Rob Versaw, bridging innovation and business impact, a leader in technology, product and strategy.
Generative AI tools like GitHub Copilot and Amazon CodeWhisperer are changing how software is written. As a former front-line developer, I remember spending days writing and refining code that, today, can be generated in minutes.
These tools offer real-time suggestions, reduce boilerplate and significantly accelerate development workflows. They represent a breakthrough in how engineers interact with code—but they also reflect a strategic misalignment.
AI’s Growing Use In Software’s Initial Development
Having consulted several tech companies, I can confidently say that current AI usage in software tooling is heavily focused on the initial development phase—the most visible, but the least costly, stage of the software life cycle. Decades of industry research make this clear: Only 20% to 30% of a software system’s total cost is incurred during development, while 70% to 80% is spent on maintenance, operations and evolution over the system’s lifetime.
This cost distribution has been validated across a range of studies. Analyses from PwC and Carnegie Mellon University estimate that approximately 70% of software costs emerge post-deployment. The European Commission’s Conference on Software Maintenance places the figure closer to 79%, while both IDC and Forrester Research have cited maintenance and operations consuming as much as 70% to 80% of the total cost of ownership. Although these studies were conducted prior to the widespread use of AI in development, their consensus remains clear: The vast majority of long-term cost stems from what happens after code is shipped.
Yet, today’s generative AI landscape remains overwhelmingly focused on optimizing the initial 20%. Recently, Satya Nadella said that 30% of Microsoft’s new code is written by AI and increasing!
Maintenance: The Most Costly Part Of Software Development
This disconnect represents more than a missed opportunity. If the true financial and operational burden lies in maintaining, updating and operating systems, then the most strategically valuable role for generative AI is not just in the development environment, but throughout the entire life cycle. From infrastructure management and incident response to compliance automation and system monitoring, this is where AI has the potential to radically improve software economics—and where the next wave of innovation should be focused.
Software maintenance includes far more than bug fixes. It spans enhancements, performance tuning, adapting to new platforms and compliance with evolving regulatory regimes. The IEEE Standard 1219 defines four maintenance categories: corrective (fixing defects), adaptive (responding to environmental changes), perfective (enhancing usability/performance) and preventive (reducing future risk). Of these, perfective and adaptive changes often consume the majority of maintenance budgets—surpassing 50% of total effort, according to IEEE data.

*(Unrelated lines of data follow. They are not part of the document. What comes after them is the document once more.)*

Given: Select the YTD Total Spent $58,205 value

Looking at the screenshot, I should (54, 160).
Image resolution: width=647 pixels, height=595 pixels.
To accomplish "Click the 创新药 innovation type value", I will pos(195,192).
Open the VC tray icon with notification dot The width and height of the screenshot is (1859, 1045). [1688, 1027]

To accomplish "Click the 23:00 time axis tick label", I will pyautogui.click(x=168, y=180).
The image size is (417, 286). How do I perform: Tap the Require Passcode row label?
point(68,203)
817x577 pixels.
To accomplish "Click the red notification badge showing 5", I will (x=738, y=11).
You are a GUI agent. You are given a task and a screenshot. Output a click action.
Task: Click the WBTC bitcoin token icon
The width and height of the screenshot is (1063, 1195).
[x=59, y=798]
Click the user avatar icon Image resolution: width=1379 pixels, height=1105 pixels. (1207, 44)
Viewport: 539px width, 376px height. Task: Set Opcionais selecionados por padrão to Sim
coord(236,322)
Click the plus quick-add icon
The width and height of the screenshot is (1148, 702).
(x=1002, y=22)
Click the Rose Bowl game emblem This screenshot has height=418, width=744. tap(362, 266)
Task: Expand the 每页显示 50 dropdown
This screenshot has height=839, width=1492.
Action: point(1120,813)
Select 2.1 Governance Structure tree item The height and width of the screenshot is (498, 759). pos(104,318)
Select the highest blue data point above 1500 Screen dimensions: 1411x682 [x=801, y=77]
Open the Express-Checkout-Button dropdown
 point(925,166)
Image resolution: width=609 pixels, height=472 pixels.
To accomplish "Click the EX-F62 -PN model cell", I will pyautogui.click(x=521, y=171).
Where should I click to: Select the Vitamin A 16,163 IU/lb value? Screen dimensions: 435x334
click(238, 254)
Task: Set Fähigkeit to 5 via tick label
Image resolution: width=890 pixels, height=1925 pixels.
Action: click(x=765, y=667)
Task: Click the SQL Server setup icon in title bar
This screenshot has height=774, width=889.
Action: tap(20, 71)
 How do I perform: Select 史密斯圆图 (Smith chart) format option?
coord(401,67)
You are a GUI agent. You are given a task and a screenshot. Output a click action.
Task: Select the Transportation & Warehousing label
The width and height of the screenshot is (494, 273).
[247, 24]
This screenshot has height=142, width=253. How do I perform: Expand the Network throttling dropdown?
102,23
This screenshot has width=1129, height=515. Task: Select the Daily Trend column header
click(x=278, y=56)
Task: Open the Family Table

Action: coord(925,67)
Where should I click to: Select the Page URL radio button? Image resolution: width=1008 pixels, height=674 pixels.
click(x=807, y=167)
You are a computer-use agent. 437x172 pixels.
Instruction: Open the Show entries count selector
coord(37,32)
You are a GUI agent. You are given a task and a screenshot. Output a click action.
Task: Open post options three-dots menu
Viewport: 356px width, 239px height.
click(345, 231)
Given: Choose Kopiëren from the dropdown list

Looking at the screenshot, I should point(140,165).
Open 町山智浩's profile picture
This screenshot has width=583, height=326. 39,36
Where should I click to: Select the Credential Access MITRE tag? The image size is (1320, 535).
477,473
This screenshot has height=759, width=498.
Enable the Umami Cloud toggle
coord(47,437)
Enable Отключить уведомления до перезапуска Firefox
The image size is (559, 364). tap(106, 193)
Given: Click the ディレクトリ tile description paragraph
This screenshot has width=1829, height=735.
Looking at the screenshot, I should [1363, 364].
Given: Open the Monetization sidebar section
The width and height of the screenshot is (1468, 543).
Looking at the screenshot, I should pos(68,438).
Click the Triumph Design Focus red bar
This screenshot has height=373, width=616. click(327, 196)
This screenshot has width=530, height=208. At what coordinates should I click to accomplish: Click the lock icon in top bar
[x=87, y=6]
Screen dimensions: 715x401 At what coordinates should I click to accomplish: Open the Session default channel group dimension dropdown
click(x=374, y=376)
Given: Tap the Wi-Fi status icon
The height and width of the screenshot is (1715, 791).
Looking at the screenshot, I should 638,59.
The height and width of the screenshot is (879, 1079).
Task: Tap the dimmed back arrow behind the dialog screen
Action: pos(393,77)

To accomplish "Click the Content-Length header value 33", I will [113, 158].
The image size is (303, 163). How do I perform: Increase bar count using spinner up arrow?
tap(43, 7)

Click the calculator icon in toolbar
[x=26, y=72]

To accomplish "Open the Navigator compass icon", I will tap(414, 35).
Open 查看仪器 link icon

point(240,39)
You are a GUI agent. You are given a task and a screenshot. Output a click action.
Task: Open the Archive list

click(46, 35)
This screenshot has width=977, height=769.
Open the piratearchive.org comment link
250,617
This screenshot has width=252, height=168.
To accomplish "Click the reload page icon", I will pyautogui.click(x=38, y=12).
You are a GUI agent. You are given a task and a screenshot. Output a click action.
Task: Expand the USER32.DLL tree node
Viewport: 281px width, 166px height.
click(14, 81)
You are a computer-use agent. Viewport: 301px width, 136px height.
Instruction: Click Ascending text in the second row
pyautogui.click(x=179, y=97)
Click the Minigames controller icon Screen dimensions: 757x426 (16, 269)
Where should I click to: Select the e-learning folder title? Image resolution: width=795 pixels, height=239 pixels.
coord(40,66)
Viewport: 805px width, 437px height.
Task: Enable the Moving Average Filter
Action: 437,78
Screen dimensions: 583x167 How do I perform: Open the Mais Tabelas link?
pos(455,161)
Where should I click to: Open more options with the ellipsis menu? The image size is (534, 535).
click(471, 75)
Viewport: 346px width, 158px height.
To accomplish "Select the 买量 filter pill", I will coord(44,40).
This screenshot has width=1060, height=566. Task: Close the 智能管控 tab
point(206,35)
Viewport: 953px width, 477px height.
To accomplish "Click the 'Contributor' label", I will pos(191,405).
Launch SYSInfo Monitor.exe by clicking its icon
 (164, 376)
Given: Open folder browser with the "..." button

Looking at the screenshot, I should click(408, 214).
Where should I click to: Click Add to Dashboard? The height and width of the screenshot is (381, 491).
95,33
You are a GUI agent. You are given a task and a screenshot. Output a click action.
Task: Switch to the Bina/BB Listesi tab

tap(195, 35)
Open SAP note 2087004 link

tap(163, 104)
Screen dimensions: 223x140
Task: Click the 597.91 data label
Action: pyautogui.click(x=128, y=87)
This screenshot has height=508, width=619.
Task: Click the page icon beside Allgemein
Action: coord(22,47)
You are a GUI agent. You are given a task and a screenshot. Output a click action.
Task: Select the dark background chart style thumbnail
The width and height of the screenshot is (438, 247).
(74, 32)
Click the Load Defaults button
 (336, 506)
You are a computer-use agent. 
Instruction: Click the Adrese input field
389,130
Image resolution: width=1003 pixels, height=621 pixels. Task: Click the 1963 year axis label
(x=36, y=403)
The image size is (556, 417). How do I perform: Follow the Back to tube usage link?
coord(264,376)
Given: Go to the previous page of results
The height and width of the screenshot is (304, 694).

Why is maintenance so costly?
• Environmental Drift: Operating systems, APIs, libraries and hardware evolve. Code written even five years ago may rely on deprecated dependencies or unsupported services.
• Security And Compliance: Frameworks and configurations must adapt to new security vulnerabilities and changing compliance requirements (e.g., HIPAA, SOC 2, etc.). These updates often require systemwide audits and recertification.
• Complex Integration Layers: As systems become more modular—using microservices, cloud functions and third-party SaaS components—the coordination burden increases. Diagnosing an issue in a distributed system is harder than in a monolith.
• Technical Debt: Trade-offs made during fast-moving development cycles accumulate interest. Eventually they must be repaid—often at great cost.
These forces mean that the cost of maintaining and evolving software typically dwarfs the cost of building it.
Making The Most Of AI’s Efficiency Gains
Generative AI is excelling at the most structured part of the engineering workflow: writing new code. GitHub Copilot, trained on billions of lines of code, helps developers complete functions, generate test cases and write documentation. In one Microsoft study, developers using Copilot completed tasks up to 55% faster.
This efficiency gain is real—but it addresses the smallest slice of the long-term cost structure. The current generation of generative AI tooling does little to address issues such as legacy system modernization; security patch prioritization; config drift detection and correction; monitoring, alerting and incident response; or compliance updates and evidence collection.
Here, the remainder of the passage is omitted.